Written instruction
Extract every line of the records below that contains the string "text". The match is case-sensitive.

Raw data
--------

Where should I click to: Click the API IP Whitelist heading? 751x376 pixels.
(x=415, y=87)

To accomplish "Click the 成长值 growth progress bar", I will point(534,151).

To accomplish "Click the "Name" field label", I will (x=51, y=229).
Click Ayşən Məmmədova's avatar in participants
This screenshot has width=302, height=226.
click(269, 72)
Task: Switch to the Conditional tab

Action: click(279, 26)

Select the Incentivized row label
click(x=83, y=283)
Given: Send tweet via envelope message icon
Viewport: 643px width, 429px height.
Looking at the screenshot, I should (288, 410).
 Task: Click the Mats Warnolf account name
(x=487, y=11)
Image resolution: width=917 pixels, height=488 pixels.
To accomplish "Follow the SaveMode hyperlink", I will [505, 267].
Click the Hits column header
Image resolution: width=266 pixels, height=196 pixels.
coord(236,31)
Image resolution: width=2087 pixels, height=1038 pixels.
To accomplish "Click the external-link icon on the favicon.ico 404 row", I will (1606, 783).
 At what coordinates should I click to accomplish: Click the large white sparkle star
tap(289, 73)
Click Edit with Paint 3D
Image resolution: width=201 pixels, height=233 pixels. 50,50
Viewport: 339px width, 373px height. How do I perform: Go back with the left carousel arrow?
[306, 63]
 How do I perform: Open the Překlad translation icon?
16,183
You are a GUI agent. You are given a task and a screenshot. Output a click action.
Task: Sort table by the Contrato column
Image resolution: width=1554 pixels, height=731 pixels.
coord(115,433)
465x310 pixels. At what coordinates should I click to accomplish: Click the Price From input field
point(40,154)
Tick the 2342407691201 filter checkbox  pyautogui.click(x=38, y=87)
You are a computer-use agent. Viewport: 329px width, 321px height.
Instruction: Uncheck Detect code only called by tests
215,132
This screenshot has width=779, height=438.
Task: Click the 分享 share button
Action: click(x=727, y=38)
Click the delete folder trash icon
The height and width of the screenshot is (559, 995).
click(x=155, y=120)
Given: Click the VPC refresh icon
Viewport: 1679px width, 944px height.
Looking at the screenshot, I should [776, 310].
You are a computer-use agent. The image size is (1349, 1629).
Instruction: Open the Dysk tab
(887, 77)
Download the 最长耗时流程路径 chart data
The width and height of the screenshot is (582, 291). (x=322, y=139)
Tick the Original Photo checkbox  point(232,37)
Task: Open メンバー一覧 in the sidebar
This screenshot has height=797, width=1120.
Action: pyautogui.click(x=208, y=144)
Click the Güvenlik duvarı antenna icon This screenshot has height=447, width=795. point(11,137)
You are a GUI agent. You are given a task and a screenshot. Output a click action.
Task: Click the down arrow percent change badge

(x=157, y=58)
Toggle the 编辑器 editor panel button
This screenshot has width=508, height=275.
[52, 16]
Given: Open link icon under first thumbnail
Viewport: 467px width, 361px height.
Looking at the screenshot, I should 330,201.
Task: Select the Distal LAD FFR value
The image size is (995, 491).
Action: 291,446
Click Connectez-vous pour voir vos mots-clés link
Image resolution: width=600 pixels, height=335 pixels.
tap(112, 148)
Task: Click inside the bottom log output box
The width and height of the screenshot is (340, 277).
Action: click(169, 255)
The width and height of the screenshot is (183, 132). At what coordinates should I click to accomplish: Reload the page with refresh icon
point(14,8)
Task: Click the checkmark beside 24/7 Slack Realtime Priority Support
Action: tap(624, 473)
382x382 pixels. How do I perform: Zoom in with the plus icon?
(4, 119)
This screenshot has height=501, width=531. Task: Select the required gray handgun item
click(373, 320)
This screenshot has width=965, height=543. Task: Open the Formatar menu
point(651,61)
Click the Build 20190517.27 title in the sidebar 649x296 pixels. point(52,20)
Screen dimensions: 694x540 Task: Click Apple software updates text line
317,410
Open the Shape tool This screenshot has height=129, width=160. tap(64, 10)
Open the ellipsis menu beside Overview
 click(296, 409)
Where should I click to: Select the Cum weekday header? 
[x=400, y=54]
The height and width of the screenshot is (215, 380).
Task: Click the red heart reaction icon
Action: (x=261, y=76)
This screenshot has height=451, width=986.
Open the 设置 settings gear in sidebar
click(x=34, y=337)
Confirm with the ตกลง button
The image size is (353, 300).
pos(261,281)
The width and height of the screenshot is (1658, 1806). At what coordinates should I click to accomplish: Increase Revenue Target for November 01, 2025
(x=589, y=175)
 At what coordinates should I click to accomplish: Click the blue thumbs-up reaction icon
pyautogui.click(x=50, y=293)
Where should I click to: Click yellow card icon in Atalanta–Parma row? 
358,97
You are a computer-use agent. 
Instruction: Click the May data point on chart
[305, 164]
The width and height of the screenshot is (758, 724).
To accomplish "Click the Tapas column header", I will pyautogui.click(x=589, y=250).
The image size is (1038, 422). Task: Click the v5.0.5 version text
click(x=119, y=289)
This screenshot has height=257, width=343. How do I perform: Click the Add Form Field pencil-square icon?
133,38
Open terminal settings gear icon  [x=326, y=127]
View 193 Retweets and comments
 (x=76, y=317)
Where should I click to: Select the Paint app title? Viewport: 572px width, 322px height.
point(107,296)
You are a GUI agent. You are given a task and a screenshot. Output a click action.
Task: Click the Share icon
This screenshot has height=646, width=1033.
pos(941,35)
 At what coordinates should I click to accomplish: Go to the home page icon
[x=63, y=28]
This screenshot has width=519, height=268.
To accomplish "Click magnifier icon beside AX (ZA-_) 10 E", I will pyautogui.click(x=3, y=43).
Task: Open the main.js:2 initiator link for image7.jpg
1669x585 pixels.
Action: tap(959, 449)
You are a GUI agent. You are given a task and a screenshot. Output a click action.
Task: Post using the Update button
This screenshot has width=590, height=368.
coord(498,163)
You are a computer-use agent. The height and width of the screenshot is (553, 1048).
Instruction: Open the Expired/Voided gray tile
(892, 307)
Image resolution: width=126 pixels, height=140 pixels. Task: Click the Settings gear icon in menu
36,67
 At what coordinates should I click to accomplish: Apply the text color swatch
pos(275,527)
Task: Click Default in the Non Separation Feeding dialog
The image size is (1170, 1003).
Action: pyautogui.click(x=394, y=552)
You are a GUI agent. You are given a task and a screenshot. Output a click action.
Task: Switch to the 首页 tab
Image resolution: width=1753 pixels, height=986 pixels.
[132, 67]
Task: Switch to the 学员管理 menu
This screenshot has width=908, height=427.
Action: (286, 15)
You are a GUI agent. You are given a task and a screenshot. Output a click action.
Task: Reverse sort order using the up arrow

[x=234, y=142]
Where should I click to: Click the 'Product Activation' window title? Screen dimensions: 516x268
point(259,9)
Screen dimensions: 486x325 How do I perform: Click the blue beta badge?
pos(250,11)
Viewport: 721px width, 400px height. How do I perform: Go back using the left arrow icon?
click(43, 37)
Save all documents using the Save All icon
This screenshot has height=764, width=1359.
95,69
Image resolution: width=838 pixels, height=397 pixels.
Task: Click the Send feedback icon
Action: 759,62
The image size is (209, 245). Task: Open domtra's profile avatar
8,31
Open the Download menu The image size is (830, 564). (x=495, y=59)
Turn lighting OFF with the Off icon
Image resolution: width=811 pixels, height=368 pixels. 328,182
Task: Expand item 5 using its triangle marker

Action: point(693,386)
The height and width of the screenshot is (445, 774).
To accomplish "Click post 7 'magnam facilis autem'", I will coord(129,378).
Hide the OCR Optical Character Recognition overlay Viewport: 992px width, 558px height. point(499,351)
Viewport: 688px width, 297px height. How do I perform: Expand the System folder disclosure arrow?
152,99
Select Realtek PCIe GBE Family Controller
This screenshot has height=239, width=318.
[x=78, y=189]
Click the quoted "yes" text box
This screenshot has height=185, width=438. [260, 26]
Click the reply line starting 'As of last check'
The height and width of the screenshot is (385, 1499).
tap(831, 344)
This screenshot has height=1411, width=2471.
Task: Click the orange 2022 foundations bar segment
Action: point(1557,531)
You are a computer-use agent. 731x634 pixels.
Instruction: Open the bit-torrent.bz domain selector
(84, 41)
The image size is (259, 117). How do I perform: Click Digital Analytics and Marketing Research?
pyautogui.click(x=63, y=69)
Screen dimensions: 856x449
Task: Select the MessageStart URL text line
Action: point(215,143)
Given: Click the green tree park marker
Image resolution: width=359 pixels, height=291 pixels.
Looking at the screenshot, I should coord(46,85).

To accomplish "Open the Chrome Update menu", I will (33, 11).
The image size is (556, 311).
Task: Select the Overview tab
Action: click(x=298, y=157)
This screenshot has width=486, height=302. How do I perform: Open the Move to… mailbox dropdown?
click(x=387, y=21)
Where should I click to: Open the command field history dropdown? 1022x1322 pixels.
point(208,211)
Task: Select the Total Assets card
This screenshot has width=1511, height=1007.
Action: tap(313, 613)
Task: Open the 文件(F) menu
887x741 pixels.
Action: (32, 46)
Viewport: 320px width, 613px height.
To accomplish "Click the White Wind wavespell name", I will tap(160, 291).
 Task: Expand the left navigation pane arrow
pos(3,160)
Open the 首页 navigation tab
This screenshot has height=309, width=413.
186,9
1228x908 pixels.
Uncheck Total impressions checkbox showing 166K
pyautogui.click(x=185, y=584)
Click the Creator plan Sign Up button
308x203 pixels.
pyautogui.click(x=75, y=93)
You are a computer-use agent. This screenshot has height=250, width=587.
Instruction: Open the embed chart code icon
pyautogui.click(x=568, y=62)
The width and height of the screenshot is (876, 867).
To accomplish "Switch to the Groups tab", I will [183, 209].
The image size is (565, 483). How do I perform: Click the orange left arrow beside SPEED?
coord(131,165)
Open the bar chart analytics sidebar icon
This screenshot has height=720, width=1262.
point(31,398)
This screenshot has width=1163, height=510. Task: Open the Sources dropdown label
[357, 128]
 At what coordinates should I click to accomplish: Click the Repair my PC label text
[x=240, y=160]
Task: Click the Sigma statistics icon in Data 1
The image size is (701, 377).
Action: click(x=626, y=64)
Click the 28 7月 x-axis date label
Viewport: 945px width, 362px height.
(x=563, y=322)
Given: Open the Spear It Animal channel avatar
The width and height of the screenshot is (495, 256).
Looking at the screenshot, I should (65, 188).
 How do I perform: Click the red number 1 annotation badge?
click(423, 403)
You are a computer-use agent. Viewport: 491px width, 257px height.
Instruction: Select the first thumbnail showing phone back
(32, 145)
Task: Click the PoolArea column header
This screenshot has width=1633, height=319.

--------

Exercise result
Screen dimensions: 694x540 Task: Click Apple software updates text line
The image size is (1038, 422). Task: Click the v5.0.5 version text
 At what coordinates should I click to accomplish: Apply the text color swatch
Click the quoted "yes" text box
Task: Select the MessageStart URL text line
 At what coordinates should I click to accomplish: Click the Repair my PC label text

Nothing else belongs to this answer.